LA CARTA QUE NUNCA LLEGÓ

La palabra hecha literatura y la literatura hecha poesía. Una forma del Arte que conmueve a quien pueda verlo. Juan Gelman, el grandísimo poeta fue, entre tantas cosas, un maestro en el arte de conmover.

Yo salía de la adolescencia de muchacho del Tercer Mundo y el poeta del exilio más tremendo.

Casi nada, hasta ese momento, al menos en el campo literario, me había impactado tanto como la lectura de varios de sus poemas. La lírica desgarrada y vital de Juan Gelman, el dolor hecho letra, la letra desangrada por las pérdidas, la poética más libre e impresionante que jamás había atravesado, fue una revelación en muchísimos sentidos.

La música, el tango y el jazz, los viajes y los amores, la revolución y los compañeros, la infinita pérdida del hijo, la dictadura atroz, la tortura en los cuerpos y en las almas. Todo eso estaba vivísimo en la poesía de Juan. Y más.

Se terminaban los años más oscuros, una tibia democracia asomaba en la Patria. De los sótanos brotaban como hongos las infinitas decadencias, las impensables formas del terror. Todo se empezaba a saber de nuevo, como si nunca hubiésemos visto semejantes atrocidades. Entre las voces silenciadas, emergía fulgurante la de Gelman.

Finalizaba también, aunque aún no lo sabíamos, un género que duró siglos en la historia de la comunicación humana, el epistolar. La irrupción de la tecnología sentenció de muerte a las cartas de papel. En medio de todo esto, alguien me comenta que tenía la dirección de Juan Gelman en París. Solo recuerdo, por el peso tremendo de su nombre, la calle: Rue Edgar Allan Poe.

Sería cierto? Cómo comprobarlo? Luego de estas dos preguntas, me convencí íntimamente que tenía que escribirle. Y así lo hice, hasta creo haberle dedicado unos torpes versos. Y allí voló la misiva. Llena de una pasión inédita por el descubrimiento, la admiración en todas las dimensiones del alma y el cuerpo dolorido del poeta.

Durante meses y quizá años, me rondó recurrente la duda: le habrá llegado? Habrán aliviado un poco los pesares de Juan esas pobres palabras? Qué hubieran significado ante sus ojos, dueños de tantas revelaciones?

Algo? Nada?

Con la madurez uno aprende a no esperar casi nada. Y fue así que también aprendí a no esperar ni una sola palabra como respuesta. Mi primer consuelo fue lo de las múltiples mudanzas, el fin definitivo del correo de papel, los desvíos de los destinos, los equívocos, los malentendidos…

Aunque, en lo más profundo e inconfesable, en noches como esta uno desea sorprenderse y creer que sí, que la leyó, que supo de mi admiración como la de tantos y tantas, que fue más leve su pesar, que su poética maravillosa supo de la profunda conmoción que provoca.

Después llegó esa pequeñez de su muerte, un pobre detalle entre tanta vida desbordante.

Pero es así Juan, hay palabras que nunca llegan o cuando lo hacen es tarde. Lo que nunca hay que hacer, es no decirlas.
++++
*Consigna:* Resume en dos oraciones el texto de arriba sobre la carta a Juan Gelman.
++++
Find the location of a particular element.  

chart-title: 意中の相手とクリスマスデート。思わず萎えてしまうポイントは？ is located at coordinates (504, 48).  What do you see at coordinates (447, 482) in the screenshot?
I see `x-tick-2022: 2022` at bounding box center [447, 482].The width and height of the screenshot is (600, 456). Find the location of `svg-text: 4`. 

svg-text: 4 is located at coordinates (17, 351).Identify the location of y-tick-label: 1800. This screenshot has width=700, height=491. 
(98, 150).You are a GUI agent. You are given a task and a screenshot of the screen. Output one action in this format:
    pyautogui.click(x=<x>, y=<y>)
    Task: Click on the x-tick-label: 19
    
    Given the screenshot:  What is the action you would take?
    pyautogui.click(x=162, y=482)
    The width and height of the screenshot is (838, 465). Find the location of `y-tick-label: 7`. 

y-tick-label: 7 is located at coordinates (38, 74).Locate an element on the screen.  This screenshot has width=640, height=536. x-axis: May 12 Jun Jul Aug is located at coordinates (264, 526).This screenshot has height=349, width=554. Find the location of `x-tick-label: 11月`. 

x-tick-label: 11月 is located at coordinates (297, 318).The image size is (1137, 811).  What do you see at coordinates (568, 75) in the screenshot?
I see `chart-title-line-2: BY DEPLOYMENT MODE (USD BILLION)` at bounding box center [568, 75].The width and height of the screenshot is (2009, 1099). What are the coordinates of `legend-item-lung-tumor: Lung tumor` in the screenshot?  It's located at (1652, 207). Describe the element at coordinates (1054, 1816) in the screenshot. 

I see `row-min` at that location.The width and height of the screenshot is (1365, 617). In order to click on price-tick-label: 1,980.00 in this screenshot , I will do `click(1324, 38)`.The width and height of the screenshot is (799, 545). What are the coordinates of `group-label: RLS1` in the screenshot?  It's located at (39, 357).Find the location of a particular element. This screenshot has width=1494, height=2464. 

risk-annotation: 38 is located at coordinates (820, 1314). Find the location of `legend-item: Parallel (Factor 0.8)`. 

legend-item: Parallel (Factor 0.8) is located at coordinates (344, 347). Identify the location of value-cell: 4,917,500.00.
++++
*Solución:* Al salir de la adolescencia, quien narra quedó profundamente conmovido por la poesía de Juan Gelman y, cuando le pasaron una dirección del poeta en París, en la Rue Edgar Allan Poe, le escribió una carta llena de admiración. Durante años dudó de si la carta le había llegado y aprendió a no esperar respuesta, pero concluye que hay palabras que nunca llegan o llegan tarde y que lo que nunca hay que hacer es no decirlas.